**EXCERPT TO READ**
At first I was looking for information about the Marquis de Sade.
A name.
An author.
Something that could be clearly placed inside history.
At first, it was simple curiosity—almost academic.
But it did not stay that way for long.
Then I began to notice something strange.
I was no longer reading to find out who he was.
I was trying to understand why I kept returning to him.
I would close one text and open another.
As if something essential was missing from the next one.
As if the explanation was always slightly displaced, always waiting on the next page.
That was the strange part.
The more I learned about Sade, the less defined he became.
No coherent figure appeared.
Only a question that refused to settle.
I knew the basic facts.
An aristocrat from France, born in the 18th century.
Imprisoned for years in places such as the Bastille and later the asylum of Charenton.
Author of works like The 120 Days of Sodom and Justine, or The Misfortunes of Virtue.
But none of that information closed anything.
It only opened more space.
Because what I was experiencing was not understanding.
It was return.
A soft compulsion, hard to justify.
As if the thought could never fully step away.
Sometimes I closed the book and stayed still.
The room remained unchanged.
Dust suspended in the light.
The low hum of the air.
Thin cracks in the wall I had never noticed before reading him.
Nothing had changed.
But the way I looked at it had.
Sade was not “in” the texts.
He shifted.
He leaked.
Not as a presence, but as persistence.
An idea that never fully becomes an object.
Nor a memory.
Nor a conclusion.
Only insistence.
And that is where it became uncomfortable.
Not the content.
But the repetition.
The fact that returning did not resolve anything.
It only sharpened the feeling that something was about to become clear.
After weeks reading Sade, I understood something unsettling.
I was never trying to understand him.
I was trying to understand why some things, once seen, refuse to disappear.
And yet I kept going back.
Not out of curiosity.
But because of the suspicion that, if I stayed a little longer, this time there might be an answer.
Even though part of me already knew that no answer had ever been guaranteed.
There was no clear transition.
No moment where I decided to change the subject.
At some point, the reading simply stopped feeling historical.
And started feeling structural.
What had been the Marquis de Sade no longer functioned as an object of study.
It functioned as a lens.
Something through which other scenes began to reorganize themselves.
At first I did not recognize it.
I was still reading works such as The 120 Days of Sodom and Justine, or The Misfortunes of Virtue as if I were still inside a literary framework.
But there was a drift.
Small.
Persistent.
The idea of the gaze.
The idea of seeing something that is not addressed to you.

**DATA ENTRIES**

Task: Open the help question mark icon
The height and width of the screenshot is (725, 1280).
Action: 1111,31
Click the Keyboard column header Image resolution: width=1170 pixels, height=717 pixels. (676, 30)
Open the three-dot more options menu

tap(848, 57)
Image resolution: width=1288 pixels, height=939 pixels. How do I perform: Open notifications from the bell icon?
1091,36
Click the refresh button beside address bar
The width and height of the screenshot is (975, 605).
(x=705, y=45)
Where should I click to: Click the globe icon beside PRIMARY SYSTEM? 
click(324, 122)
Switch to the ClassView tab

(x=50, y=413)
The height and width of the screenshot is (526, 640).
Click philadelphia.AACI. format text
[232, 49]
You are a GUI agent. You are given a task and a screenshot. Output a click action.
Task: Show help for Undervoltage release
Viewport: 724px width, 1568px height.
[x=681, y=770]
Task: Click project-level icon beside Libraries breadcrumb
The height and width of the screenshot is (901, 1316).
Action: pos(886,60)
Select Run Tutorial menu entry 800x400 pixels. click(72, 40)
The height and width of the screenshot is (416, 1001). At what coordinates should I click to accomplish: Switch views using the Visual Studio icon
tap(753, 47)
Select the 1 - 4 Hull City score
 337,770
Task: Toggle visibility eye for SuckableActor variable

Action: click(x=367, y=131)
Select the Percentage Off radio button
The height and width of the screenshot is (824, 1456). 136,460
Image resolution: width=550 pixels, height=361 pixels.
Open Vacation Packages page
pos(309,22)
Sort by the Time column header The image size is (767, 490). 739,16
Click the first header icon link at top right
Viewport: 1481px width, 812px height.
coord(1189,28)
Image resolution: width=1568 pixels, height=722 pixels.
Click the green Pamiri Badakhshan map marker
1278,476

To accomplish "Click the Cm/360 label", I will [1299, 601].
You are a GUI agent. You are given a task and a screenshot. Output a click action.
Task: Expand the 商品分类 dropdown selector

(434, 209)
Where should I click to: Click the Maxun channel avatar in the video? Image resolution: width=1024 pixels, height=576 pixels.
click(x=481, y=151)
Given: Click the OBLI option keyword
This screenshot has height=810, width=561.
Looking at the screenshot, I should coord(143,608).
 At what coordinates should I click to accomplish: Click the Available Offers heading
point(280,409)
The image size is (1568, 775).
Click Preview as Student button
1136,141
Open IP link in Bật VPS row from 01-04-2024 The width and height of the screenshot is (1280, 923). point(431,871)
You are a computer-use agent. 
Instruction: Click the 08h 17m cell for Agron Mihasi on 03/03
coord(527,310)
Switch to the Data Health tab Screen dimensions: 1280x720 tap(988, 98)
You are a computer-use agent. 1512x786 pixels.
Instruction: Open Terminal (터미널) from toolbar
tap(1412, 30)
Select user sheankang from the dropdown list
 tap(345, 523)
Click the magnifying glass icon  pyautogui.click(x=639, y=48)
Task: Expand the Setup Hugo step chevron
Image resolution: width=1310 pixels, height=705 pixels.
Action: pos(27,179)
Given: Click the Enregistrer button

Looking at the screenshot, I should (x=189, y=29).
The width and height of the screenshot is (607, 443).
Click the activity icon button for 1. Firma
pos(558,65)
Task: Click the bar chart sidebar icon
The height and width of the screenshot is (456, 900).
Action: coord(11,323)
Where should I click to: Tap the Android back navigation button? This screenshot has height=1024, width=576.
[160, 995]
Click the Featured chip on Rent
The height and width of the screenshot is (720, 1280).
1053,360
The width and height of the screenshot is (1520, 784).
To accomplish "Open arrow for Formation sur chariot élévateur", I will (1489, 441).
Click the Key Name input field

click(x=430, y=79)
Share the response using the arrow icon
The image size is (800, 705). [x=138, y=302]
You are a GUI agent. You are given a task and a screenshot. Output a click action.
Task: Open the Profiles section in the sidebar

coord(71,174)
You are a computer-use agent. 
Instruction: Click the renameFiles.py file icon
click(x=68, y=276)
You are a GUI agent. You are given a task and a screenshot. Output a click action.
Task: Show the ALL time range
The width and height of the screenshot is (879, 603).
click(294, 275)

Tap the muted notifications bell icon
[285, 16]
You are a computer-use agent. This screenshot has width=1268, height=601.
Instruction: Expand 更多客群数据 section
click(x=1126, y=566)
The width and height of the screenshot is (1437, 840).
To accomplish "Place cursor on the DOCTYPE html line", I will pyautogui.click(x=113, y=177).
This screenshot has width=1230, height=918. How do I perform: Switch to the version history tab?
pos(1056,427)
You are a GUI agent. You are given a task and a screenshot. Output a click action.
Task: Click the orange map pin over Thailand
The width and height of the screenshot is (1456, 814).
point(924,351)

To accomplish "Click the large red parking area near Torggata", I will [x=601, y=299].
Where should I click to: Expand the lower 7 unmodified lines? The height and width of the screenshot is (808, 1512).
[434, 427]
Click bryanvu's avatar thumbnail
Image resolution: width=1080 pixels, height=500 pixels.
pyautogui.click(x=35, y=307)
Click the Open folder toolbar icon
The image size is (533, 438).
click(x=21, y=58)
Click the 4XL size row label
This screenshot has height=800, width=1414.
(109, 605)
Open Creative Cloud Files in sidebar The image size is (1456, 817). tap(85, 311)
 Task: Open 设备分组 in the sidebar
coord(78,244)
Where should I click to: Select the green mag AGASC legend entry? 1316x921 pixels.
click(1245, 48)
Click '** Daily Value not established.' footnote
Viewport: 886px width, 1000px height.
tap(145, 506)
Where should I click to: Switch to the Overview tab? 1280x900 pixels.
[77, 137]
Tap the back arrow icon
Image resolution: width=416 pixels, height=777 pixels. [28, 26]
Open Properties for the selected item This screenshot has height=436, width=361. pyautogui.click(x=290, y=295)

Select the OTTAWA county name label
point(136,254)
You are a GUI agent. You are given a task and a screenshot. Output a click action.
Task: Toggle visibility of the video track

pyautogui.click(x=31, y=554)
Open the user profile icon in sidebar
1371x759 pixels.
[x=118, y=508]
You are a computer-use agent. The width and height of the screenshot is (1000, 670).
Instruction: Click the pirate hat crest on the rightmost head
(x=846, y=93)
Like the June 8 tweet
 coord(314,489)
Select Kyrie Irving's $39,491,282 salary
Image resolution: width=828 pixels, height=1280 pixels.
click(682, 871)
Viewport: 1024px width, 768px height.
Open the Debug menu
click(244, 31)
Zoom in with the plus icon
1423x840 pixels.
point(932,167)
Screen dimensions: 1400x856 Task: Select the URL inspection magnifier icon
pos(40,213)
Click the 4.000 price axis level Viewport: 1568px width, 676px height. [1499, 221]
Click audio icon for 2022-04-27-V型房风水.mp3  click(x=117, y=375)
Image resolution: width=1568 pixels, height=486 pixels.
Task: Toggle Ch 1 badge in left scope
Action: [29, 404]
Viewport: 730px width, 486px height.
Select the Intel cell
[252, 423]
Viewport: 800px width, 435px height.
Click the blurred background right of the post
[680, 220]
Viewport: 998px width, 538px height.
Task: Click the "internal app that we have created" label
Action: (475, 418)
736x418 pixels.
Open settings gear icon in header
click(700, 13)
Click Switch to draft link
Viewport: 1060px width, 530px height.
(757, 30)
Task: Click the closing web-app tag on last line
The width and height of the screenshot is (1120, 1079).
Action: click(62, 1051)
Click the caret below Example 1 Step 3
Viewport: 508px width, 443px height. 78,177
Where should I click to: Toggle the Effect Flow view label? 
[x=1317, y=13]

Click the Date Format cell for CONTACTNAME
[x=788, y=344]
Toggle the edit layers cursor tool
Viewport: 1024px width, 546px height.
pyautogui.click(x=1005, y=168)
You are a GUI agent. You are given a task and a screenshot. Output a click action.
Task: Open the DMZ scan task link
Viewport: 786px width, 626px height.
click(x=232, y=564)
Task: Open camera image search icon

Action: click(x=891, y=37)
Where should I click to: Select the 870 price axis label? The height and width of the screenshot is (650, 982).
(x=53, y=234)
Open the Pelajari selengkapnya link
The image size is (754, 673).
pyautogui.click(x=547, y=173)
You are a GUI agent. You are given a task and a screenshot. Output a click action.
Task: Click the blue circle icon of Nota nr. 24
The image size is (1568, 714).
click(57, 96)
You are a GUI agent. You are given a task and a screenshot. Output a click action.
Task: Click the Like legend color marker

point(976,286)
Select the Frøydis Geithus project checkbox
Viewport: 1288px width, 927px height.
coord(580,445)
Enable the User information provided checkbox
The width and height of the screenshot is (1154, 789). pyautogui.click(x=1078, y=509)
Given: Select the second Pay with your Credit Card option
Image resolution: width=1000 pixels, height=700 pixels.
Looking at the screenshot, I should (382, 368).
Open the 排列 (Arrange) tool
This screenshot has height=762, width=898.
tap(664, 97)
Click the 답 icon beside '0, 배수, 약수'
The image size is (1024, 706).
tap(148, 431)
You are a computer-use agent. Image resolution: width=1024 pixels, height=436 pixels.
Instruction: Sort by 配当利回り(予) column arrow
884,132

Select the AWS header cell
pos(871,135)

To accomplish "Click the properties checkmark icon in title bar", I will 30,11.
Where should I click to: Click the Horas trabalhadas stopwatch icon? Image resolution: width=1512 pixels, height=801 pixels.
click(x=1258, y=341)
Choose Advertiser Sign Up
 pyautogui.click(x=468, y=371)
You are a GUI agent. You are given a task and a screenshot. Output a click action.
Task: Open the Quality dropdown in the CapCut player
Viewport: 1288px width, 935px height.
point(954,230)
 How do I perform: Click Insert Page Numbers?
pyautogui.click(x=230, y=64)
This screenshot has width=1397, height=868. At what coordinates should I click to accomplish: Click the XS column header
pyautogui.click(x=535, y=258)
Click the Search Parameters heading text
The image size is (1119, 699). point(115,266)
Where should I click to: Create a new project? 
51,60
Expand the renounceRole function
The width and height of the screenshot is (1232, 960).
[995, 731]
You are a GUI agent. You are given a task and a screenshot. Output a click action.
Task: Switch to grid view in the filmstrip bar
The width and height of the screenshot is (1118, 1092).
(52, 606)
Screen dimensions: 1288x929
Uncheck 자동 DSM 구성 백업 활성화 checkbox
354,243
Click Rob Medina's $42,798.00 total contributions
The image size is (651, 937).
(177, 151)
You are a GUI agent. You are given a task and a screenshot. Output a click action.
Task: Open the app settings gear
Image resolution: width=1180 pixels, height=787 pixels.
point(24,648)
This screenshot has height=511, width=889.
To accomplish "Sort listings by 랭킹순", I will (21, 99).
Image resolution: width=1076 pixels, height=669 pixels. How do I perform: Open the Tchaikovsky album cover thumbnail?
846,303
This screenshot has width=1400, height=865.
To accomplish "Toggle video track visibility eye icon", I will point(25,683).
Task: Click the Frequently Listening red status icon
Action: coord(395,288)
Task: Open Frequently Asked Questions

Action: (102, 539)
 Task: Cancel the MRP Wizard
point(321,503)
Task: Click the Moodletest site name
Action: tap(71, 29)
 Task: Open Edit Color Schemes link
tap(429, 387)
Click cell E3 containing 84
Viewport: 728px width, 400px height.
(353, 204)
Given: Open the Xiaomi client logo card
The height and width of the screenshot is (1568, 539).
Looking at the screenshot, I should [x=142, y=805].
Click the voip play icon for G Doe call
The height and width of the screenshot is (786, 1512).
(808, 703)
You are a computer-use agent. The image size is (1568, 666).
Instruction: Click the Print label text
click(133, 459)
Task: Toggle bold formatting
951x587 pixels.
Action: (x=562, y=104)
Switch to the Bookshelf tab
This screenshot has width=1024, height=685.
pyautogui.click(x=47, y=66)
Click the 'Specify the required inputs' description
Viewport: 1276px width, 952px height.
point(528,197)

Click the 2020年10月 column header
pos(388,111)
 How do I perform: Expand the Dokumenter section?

**CHALLENGE**
Resume the reflective piece on reading the Marquis de Sade, starting right after its closing sentence, "The idea of seeing something that is not addressed to you."

**THE OUTPUT**
Or worse: seeing it while knowing you are not the center.
It was not a new idea.
But it began to repeat with an uncomfortable insistence.
As if Sade was not speaking about scenes, but about structures of perception.
About how desire organizes itself once it stops being private.
About how the mind shifts when access is no longer exclusive.
It was not a moral question.
Not even a narrative one.
It was something more basic.
The place from which one looks.
And what happens when that place is no longer guaranteed.
That is where the displacement began.
Not as a clear concept.
But as a sensation.
The feeling that some ways of seeing are not meant to produce understanding, but instability.
And I began to notice something I had not been searching for.
A figure that did not have a stable name in my mind at first.
Only a repeated scene.
The presence of a third.
Not as a character.
But as a condition.
Something that reorganizes space without touching it.
Something that turns intimacy into observation.
And observation into evidence.
What disturbed me was not the scene.
It was the persistence.
The fact that, just like with Sade, returning did not close anything.
It only sharpened the question.
What does it mean to look when the gaze no longer confirms anything?
What happens when desire stops sustaining exclusivity?
And why, the more I tried to treat it as an external idea, the more it resembled something internal.
Not a fantasy.
But a kind of mental structure that activates when the certainty of attachment begins to crack.
As if the same mechanism that once led me to Sade was now drifting into another, more concrete region.
More uncomfortable.
Harder to justify.
And the strangest part was that.
That I was not studying it as a phenomenon.
I was recognizing it as an echo.
As if some ways of seeing do not choose their objects.
They only find them.
And repeat them.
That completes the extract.